And while the show can push hot buttons and hotter tempers--Sandra Bernhard spitting in guest John Lofton’s face is one spectacular moment in “P.I” history--Maher works to make sure that “things don’t get turned into a circus. The Bernhard thing got great ratings, it was like ‘Geraldo,’ and I could see why that’s the kind of show networks want. But it bothers me that people are so easily seduced by the most inflammatory things.”

But what does it mean anymore to be “politically incorrect”? It doesn’t mean being conservative, Maher insists. “It’s summed up in my pieces of wisdom that I call ‘Rude but True.’ Smoking causes cancer? Well, you know what? America causes cancer.
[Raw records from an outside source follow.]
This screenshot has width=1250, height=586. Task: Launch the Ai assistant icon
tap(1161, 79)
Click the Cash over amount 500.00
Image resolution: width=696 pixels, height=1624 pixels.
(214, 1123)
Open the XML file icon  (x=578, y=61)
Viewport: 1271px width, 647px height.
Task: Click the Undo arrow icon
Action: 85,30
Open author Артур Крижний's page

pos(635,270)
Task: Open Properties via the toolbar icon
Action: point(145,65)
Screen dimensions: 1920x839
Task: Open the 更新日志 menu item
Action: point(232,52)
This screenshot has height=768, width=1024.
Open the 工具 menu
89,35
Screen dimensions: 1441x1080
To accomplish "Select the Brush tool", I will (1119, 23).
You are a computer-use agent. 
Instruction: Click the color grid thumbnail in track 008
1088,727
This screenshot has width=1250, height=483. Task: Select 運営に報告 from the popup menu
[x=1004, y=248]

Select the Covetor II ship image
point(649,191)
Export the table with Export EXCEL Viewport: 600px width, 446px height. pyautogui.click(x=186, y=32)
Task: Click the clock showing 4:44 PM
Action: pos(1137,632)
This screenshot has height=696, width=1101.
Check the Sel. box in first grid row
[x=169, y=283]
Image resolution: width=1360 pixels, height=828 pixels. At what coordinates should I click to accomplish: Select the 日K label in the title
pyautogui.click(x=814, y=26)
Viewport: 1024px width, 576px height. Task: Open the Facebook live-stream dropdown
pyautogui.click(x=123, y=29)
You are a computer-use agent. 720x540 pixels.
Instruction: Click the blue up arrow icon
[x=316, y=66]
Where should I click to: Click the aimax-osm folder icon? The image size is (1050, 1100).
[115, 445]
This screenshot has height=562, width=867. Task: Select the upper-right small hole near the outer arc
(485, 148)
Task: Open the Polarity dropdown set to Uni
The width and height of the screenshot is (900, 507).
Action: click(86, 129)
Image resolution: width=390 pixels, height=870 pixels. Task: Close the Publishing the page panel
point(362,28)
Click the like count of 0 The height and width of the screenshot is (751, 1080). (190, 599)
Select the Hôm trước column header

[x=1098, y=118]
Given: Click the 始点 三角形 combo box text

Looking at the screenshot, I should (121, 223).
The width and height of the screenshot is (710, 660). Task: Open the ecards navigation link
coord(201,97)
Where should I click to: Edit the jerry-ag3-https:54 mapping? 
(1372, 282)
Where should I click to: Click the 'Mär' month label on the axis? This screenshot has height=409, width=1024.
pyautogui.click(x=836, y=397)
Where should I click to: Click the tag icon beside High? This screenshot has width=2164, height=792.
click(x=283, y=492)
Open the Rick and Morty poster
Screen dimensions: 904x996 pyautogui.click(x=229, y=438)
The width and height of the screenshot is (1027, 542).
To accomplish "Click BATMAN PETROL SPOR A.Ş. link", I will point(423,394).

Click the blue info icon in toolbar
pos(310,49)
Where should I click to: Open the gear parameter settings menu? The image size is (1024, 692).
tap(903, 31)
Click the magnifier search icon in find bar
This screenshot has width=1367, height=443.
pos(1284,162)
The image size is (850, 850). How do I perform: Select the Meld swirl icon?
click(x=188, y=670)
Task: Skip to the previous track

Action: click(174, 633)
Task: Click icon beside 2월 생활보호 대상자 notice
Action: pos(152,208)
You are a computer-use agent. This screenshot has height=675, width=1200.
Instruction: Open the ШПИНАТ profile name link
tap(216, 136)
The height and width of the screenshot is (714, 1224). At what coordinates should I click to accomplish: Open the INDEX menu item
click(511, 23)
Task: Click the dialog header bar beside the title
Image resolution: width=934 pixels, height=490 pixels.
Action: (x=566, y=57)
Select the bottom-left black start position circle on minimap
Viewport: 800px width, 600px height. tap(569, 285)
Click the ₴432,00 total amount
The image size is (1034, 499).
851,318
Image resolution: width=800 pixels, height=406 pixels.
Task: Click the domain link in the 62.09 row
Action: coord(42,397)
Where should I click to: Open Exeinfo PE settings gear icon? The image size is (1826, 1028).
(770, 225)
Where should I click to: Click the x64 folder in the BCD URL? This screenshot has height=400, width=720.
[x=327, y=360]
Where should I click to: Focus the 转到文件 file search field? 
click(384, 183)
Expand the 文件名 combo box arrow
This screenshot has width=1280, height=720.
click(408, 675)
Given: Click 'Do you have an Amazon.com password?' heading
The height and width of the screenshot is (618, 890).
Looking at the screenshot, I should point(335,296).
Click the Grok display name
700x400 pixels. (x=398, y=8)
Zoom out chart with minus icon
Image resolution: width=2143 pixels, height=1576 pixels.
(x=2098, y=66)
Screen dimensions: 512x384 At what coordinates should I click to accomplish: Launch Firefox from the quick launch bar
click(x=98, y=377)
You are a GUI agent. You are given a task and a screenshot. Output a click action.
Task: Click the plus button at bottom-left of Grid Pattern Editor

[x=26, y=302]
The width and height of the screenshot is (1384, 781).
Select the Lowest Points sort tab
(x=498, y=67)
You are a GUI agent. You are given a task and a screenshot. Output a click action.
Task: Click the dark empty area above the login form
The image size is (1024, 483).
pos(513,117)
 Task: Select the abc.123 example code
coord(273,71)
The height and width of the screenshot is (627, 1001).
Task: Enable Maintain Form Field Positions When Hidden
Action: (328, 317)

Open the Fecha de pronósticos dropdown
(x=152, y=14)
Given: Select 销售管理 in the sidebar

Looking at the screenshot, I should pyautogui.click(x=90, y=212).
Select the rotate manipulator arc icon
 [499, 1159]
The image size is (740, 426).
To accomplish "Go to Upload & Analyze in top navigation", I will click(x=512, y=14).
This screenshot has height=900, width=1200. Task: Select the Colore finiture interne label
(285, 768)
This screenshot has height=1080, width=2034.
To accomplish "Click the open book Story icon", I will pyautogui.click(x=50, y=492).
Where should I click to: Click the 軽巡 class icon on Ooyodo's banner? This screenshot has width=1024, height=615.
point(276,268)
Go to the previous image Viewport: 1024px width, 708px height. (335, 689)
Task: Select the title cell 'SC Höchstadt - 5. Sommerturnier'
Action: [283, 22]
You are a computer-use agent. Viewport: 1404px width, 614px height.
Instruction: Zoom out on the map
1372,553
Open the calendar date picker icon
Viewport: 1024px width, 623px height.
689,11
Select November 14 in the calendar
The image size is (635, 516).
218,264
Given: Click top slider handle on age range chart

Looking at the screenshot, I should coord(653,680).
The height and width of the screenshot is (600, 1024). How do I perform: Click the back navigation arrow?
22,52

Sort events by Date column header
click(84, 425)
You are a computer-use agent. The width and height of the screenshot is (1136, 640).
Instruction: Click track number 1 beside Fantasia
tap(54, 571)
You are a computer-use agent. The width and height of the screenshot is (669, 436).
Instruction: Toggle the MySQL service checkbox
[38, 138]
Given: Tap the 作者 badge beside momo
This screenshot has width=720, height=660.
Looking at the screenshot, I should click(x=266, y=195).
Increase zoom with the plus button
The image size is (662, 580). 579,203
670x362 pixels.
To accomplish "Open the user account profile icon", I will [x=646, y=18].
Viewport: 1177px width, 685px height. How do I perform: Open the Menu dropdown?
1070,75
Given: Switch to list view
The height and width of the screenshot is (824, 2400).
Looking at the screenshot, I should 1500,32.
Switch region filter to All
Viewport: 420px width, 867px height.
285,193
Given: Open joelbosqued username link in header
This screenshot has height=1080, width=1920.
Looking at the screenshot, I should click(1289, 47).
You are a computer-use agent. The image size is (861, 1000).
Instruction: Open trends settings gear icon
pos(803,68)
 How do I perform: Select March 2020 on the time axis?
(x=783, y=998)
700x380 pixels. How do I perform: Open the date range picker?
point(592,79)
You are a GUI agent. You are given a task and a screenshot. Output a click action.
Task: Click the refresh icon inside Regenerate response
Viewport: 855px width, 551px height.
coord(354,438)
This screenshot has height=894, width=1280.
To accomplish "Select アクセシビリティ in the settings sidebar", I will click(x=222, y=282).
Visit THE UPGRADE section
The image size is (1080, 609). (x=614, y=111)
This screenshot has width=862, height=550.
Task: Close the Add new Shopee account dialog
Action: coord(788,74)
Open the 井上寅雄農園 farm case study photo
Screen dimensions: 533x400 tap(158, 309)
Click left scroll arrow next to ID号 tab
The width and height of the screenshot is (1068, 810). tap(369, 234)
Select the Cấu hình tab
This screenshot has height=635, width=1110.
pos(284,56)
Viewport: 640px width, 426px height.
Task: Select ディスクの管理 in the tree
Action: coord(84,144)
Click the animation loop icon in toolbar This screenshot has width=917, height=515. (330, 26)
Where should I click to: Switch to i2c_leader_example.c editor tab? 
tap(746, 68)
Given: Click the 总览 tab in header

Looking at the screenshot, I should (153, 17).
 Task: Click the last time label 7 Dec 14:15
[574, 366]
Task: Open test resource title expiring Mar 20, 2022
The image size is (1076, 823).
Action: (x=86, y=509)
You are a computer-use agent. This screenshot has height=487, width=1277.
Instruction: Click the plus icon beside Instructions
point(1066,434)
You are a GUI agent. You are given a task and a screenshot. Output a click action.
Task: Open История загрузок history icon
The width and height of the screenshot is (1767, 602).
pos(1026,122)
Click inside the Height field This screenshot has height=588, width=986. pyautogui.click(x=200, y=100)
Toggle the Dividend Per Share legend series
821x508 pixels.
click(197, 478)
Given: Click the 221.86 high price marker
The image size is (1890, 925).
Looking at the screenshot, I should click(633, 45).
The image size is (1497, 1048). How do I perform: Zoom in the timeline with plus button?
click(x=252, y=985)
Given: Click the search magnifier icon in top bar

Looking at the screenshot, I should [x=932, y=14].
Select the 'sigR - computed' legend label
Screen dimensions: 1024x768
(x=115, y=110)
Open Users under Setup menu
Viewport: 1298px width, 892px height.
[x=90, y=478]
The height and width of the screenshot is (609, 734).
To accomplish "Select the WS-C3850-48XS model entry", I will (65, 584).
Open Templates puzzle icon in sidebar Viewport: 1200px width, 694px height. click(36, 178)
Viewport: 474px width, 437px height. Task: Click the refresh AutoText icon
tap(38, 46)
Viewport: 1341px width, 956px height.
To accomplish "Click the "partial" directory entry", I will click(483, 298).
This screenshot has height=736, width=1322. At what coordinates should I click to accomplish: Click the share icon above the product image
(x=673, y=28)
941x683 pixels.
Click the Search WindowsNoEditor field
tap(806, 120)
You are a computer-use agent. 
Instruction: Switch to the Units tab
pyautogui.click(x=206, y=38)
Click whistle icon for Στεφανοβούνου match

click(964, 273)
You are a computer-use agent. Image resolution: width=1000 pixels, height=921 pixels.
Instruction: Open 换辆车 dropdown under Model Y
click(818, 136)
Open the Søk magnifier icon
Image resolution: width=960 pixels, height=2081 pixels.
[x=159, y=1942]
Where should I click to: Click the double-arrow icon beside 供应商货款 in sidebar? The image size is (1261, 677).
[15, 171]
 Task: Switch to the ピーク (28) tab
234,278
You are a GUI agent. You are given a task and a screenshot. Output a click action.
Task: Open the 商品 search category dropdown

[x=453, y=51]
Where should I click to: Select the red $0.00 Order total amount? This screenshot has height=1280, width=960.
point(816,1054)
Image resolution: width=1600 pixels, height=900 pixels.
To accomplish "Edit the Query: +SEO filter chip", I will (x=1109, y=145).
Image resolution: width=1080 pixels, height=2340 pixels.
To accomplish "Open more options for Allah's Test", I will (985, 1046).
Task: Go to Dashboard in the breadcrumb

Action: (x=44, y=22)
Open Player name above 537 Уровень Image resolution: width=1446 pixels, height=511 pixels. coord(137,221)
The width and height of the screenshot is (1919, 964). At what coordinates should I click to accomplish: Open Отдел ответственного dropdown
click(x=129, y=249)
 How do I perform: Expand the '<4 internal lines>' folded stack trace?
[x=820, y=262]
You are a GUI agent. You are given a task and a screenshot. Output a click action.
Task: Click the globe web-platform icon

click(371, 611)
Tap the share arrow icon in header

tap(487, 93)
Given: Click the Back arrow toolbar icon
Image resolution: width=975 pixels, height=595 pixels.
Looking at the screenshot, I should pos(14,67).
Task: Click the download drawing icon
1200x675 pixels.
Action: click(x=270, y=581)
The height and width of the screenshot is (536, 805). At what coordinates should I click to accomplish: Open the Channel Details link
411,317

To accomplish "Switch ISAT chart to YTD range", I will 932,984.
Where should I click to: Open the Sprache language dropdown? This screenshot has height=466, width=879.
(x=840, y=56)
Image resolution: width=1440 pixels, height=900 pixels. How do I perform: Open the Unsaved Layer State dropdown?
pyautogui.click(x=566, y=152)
Rude but true.”

Even Maher admits that he recently started slipping into a kind of political correctness when he announced at the end of last season that he would no longer greet female guests with a “Hi, baby” or “Hey, beautiful.”

“Over the summer,” he says, “I had a change of heart. I got a ton of letters from women telling me not to change, and they were right. That’s me. ‘Politically Incorrect’ is about being truthful, and I have to be true to myself.”

* “Stuff That Struck Me Funny” airs at 10 tonight on HBO. “Politically Incorrect” airs weeknights at 11 on Comedy Central.